Renate Reinsve holding Dennis Østby Ruud in front of a lake and a small boat
ELKE

If you throw a rock right now, there's a 100% chance that you'll hit a filmmaker who has discovered the new and exciting word known as grief. What a novel concept it is to make a movie that discusses that part of the human condition. That brings us neatly to mournful, desaturated Oslo that acts as the setting of Handling The Undead (Håndtering av udøde in Norwegian), a horror drama directed and co-written by Thea Hvistendahl that adapts fellow co-writer John Ajvide Lindqvist's novel of the same name (Hanteringen av odöda in Swedish).


We follow three different storylines of people who have all lost a loved one recently, only to find out that they have come back to life as zombies which complicates things. Young mom Anna (Renate Reinsve) and her dad Mahler (Bjørn Sundquist) reunite with her deceased son Elias (Dennis Østby Ruud); elderly woman Tora (Bente Børsum) gets her partner Elisabet (Olga Damani) back; whilst David (Anders Danielsen Lie) and his kids Flora (Inesa Dauksta) and Kian (Kian Hansen) are again joined by his partner and the kids' mom Eva (Bahar Pars).
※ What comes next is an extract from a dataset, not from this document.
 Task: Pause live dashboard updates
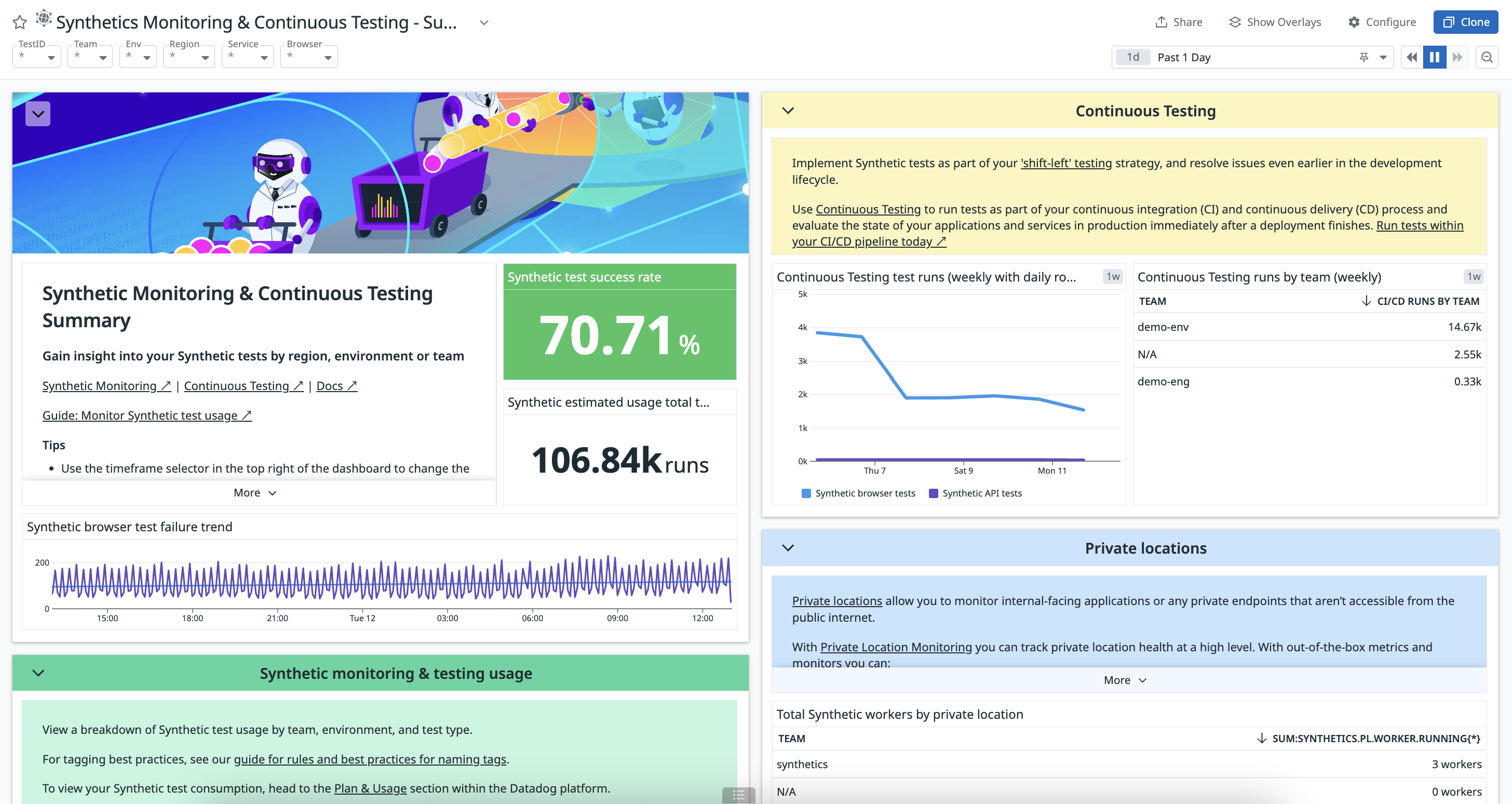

It's very easy to see why one would want to adapt this story in the first place and you definitely get a sense of what Hvistendahl and Lindqvist are going for in regard to thematic exploration and emotion. There's a lot of ground to cover when it comes to dealing with loss, acceptance and, uh, grief *shivers* in these characters' lives. What if the last thing you said to someone wasn't a sarcastic or hateful remark? What if you could see and touch them again? Would things be the same or would they be different? Is it better to remember them in all their beauty than to get them back looking like zombies? Hvistendahl occasionally taps into that well in the scenes that she constructs, particularly with the juxtaposition that Anna and Tora's different shades of sadness offer. Both struggle with and express the same feelings despite one having loved a short while and the other a long, long time.
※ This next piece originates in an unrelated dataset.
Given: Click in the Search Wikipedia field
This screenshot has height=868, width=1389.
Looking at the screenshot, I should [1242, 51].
The bad news is that said tension is indeed only occasional and much more is left unexplored. The film is oftentimes an excruciating experience, and not because of any zombie horror scares but because of the dreadful pacing that the director employs, as well as awkward editing by Thomas Grotmol and Trude Lirhus. There really isn't any kind of momentum, fully fleshed out character arcs or a sense of truthfulness guiding you even though the film treats the situation in a fairly ordinary manner. Sometimes it even plays like a parody of stories drowning in Nordic melancholy, down to the flat look provided by Pål Ulvik Rokseth's cinematography and the colour grading, which just underlines how lifeless the movie can be when it fails to expand on its themes, although it does exist on a fine line between the beauty of the living and the peacefulness of the dead.


''Undead'' ends up being one of those frustrating works where you can see the potential as clear as day, but it just doesn't find the right words or images to turn that vision into reality. It's not quite moving enough, it's not impressive enough, it's not deep enough—it just kind of brainlessly exists, for what feels like four hours but is actually 100 minutes, before it finally exits the building.


Smileys: Premise


Frowneys: Pacing, editing


Elisabet used to be Tora's bae, now she's just her Zombae.